Many of these small lakes and streams are found on the Uinta and Boulder mountains. Several are also found on the mountains along the Wasatch Front, on the Beaver Mountains above Beaver and on the Manti-La Sal National Forest in central Utah.
Pettengill says most of these smaller lakes don't fluctuate much because water isn't drawn from them for irrigation and other uses. They also receive more rain and snow than waters at lower elevations and lose less water to evaporation because of cooler temperatures.
Anglers don't need much gear to fish these small lakes and streams. A spinning rod and a bubble and a variety of lures or flies, or basic baits such as salmon eggs or worms, will work.
"The fish are usually feeding on small stuff so if anglers are using spinners, I'd recommend a size zero or one," advised Pettingill. "If using flies, I'd recommend sizes ranging from 16 to no bigger than 10."
One challenge to fishing these waters is reaching them.
"You can drive right up to some of them, while others may require a hike of anywhere from one to five miles," Pettengill explained. "Consider physical limitations and be realistic about what can be done. Also, the weather in the high country can change quickly. Make sure a fleece jacket is included with the raingear in a backpack, and wear some good, waterproof boots for the hike."
To find success, Pettengill encourages anglers to move around.
"On the Unitas and Boulders, several lakes are fairly close to each other, so if success is not found at one lake, go to another. And don't overlook the streams, which can provide some great fishing," recommended the fisheries expert.

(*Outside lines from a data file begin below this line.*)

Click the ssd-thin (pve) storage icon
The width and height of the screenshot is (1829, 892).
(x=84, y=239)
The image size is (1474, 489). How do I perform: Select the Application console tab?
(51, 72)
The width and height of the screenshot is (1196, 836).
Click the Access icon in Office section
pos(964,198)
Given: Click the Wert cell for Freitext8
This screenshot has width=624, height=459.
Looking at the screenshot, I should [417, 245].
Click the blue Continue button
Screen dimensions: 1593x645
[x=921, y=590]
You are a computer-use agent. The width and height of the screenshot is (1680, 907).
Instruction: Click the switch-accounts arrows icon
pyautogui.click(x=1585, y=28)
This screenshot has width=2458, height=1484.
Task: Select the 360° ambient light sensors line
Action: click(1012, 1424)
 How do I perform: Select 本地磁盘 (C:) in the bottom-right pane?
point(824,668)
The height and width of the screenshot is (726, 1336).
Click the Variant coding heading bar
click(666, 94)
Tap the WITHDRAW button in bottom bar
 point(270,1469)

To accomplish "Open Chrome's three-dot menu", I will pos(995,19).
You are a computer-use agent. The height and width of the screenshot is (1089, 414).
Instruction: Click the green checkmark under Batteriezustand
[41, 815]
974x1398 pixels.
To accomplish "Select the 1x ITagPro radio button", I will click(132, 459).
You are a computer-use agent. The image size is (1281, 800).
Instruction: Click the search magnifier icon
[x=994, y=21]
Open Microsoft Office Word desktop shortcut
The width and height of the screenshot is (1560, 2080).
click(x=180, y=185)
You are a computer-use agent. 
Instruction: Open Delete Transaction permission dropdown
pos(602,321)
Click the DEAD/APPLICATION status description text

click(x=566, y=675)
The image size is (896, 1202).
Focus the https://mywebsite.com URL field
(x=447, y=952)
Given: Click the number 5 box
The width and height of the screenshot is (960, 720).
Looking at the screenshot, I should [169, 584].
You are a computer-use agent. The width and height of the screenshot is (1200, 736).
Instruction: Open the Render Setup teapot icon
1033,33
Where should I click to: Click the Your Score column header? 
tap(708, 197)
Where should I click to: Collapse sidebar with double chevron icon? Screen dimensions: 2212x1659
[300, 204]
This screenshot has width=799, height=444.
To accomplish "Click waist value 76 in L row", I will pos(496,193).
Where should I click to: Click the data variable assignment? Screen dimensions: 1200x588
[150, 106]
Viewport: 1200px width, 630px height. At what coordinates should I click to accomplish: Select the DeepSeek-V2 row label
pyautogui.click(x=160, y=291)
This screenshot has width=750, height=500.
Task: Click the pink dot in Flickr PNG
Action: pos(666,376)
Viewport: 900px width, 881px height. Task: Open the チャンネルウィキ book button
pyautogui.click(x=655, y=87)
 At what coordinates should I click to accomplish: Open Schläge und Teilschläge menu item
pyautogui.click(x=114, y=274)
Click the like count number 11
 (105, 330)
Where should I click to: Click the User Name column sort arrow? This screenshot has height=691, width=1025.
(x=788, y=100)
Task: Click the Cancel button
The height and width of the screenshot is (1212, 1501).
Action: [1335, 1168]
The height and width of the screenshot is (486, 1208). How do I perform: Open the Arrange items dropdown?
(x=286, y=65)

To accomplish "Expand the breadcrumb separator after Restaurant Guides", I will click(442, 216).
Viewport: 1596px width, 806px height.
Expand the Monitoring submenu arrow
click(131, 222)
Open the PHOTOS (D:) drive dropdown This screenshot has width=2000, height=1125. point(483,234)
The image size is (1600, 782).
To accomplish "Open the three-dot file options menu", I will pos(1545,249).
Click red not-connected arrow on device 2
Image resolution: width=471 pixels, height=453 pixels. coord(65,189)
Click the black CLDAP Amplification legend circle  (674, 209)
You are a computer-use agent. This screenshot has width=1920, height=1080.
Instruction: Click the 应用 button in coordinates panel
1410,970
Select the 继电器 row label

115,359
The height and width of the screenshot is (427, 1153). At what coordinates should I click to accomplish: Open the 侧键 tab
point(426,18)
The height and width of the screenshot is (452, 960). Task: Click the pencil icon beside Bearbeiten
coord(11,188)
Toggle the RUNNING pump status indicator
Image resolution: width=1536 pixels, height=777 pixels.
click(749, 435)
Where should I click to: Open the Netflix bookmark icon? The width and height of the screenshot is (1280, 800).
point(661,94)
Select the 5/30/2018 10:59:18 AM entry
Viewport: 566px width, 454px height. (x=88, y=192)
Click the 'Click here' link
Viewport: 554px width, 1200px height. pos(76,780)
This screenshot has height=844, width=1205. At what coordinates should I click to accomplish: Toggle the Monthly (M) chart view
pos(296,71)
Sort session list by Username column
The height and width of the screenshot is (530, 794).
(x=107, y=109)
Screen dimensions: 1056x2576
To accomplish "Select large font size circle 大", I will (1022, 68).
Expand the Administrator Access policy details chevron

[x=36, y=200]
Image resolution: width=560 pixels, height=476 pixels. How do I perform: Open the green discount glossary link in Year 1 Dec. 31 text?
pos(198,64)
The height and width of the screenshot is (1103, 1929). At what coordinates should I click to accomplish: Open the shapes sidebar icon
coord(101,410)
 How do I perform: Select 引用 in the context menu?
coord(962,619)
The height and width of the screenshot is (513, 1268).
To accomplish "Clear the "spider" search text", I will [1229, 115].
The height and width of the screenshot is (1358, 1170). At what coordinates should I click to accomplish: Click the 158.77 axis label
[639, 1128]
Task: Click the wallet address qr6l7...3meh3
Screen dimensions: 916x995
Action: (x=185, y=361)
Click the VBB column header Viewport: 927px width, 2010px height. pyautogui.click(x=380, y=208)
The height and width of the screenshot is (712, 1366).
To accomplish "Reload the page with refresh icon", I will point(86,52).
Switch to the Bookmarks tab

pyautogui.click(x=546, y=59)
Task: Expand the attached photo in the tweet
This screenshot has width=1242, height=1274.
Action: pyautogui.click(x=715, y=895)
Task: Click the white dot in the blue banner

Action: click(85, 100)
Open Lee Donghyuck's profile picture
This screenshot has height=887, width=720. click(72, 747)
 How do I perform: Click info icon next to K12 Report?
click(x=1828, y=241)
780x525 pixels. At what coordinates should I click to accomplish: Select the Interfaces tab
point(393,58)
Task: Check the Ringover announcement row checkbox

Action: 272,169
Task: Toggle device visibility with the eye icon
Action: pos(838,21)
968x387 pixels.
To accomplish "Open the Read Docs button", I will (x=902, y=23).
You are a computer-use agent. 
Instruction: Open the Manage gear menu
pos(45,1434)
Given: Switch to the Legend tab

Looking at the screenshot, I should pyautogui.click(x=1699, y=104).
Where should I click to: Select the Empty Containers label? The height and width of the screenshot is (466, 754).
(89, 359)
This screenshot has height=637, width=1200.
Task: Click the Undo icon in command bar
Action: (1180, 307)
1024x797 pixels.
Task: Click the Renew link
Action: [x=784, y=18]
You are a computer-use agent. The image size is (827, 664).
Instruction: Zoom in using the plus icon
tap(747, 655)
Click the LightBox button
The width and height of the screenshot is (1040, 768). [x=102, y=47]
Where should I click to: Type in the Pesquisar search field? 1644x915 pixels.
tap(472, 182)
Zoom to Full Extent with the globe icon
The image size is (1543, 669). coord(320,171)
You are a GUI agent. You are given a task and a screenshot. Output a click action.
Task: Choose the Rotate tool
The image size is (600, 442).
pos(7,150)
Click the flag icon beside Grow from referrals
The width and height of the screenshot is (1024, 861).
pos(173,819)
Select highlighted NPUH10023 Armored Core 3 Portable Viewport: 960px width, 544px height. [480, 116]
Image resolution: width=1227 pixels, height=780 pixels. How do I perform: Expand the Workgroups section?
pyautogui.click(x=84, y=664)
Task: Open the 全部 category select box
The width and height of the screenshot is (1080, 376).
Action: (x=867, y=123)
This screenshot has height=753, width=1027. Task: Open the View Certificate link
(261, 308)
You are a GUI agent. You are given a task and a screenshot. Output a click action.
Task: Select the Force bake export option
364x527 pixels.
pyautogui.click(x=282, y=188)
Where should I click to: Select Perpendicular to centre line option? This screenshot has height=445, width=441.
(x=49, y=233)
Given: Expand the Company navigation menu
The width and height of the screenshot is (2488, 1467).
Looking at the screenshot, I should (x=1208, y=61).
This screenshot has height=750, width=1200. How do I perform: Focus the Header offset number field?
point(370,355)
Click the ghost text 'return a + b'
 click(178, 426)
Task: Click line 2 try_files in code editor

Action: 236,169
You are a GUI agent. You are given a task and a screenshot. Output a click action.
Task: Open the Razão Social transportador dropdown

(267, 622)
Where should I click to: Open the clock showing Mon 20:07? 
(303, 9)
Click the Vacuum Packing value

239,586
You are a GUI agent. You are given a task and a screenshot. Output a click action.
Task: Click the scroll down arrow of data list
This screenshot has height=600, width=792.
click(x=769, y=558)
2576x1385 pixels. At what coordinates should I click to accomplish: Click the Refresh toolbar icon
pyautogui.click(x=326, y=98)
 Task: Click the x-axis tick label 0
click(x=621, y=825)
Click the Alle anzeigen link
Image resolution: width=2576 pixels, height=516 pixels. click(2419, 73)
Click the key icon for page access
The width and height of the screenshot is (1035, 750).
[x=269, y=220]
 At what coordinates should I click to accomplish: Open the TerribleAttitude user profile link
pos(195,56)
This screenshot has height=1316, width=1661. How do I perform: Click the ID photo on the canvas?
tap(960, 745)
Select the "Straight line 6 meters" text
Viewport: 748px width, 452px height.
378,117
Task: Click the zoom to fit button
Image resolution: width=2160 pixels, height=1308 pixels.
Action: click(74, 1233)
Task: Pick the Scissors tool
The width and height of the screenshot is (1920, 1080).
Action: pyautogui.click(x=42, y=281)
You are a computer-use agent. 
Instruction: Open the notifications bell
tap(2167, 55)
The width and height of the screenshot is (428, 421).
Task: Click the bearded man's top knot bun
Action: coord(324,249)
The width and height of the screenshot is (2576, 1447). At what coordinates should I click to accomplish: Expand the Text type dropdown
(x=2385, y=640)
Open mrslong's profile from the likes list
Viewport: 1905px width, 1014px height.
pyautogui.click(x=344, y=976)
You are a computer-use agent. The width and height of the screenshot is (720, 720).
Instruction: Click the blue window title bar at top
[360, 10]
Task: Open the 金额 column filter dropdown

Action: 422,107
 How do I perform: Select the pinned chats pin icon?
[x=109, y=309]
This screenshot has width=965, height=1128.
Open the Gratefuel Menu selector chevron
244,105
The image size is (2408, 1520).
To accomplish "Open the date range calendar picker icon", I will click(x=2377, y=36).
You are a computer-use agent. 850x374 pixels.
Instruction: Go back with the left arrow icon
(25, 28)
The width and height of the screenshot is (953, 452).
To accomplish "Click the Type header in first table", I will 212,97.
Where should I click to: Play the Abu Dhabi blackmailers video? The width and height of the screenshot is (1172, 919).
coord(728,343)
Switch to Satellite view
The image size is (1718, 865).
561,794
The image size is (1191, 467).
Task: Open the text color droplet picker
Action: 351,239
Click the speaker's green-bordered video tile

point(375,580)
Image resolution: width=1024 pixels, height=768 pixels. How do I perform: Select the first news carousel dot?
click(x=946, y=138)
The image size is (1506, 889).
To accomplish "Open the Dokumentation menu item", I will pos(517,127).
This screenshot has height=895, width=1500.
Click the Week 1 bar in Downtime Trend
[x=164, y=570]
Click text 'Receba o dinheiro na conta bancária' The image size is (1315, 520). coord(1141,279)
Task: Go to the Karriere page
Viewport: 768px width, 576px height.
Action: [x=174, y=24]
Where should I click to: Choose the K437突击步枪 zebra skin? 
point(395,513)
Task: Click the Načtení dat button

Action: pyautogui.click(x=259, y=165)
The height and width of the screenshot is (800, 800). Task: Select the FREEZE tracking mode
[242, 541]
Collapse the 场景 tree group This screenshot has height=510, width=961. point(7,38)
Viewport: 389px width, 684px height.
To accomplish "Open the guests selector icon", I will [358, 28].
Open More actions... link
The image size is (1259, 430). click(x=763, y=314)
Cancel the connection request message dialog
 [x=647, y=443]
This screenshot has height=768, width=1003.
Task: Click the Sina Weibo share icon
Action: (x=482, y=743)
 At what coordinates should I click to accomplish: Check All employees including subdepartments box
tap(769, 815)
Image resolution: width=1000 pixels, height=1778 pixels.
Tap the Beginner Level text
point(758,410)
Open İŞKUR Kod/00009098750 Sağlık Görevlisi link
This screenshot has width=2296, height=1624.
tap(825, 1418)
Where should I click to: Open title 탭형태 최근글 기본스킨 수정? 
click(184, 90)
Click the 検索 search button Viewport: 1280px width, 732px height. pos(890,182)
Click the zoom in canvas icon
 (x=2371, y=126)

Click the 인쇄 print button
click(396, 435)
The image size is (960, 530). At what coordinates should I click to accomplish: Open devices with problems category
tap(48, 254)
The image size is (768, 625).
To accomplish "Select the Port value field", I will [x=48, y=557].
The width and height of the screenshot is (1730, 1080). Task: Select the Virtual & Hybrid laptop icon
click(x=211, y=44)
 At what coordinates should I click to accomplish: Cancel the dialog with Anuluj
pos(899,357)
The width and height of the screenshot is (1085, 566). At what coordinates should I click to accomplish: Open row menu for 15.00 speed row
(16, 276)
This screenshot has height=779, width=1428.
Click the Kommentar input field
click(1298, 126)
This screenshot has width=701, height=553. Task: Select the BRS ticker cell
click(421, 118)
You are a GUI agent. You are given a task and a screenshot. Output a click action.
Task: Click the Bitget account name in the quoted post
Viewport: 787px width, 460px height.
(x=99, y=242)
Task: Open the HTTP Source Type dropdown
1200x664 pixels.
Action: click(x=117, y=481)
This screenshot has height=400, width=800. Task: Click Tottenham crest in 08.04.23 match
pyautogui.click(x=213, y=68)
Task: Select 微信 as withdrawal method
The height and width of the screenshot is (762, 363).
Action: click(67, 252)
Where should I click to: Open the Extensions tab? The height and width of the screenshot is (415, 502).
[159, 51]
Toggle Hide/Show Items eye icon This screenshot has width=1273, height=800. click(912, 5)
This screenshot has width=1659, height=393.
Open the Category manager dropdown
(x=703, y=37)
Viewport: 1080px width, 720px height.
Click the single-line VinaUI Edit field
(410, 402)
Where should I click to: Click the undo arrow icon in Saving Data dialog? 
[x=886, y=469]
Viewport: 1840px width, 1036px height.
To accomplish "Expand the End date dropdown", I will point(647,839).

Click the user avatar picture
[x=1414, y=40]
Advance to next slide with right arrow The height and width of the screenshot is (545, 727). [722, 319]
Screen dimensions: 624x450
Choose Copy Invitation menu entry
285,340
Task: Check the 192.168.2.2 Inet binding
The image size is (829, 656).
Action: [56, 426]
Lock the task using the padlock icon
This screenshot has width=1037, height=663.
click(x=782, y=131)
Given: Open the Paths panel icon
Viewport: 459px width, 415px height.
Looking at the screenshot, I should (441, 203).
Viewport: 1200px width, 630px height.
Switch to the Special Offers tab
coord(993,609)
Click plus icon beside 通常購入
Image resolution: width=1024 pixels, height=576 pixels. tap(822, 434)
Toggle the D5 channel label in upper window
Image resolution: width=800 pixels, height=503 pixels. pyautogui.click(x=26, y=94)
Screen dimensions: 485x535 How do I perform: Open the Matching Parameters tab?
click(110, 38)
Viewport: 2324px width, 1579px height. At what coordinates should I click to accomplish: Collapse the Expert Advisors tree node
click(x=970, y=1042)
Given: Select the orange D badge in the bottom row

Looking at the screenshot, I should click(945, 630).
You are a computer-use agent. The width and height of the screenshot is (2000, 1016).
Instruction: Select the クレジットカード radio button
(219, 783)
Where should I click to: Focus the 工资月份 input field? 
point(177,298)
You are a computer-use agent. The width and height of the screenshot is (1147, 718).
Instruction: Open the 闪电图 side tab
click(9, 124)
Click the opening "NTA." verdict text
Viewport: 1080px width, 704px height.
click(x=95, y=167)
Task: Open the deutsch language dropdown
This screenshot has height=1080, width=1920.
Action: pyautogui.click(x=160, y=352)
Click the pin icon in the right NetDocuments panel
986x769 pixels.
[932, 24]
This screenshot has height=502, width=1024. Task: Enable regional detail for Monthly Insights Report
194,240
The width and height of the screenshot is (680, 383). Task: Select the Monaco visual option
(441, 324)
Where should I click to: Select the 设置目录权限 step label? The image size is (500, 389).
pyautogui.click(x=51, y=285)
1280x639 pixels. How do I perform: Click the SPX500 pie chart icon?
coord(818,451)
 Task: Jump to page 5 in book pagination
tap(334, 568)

During the middle of the summer, anglers should fish during the mornings and evenings, when the temperatures are the coolest and the fish are most active.
"As it gets cooler later in the summer, anglers may want to fish in the middle of the day, when the temperatures are a little warmer and there's more insect activity," continued Pettengill.
Many high elevation lakes get so cold in the winter that the fish in them die. To know whether a lake has fish in it, first look to see if it's teeming with insect activity. If it is - but no fish activity is witnessed-all of its fish were probably lost during the winter.
"Also, if an angler comes to a lake and don't see any fish activity, don't give up on it," he advised. "Move to another lake to fish but visit that lake again, later in the day. Timing might have been off a little and it might be teeming with insect and fish activity the second time."
Pettengill advised that U.S. Forest Service offices are some of the best places to find maps for high elevation lakes and streams in Utah.
The DWR has also published a series of booklets and may be purchased at most division offices.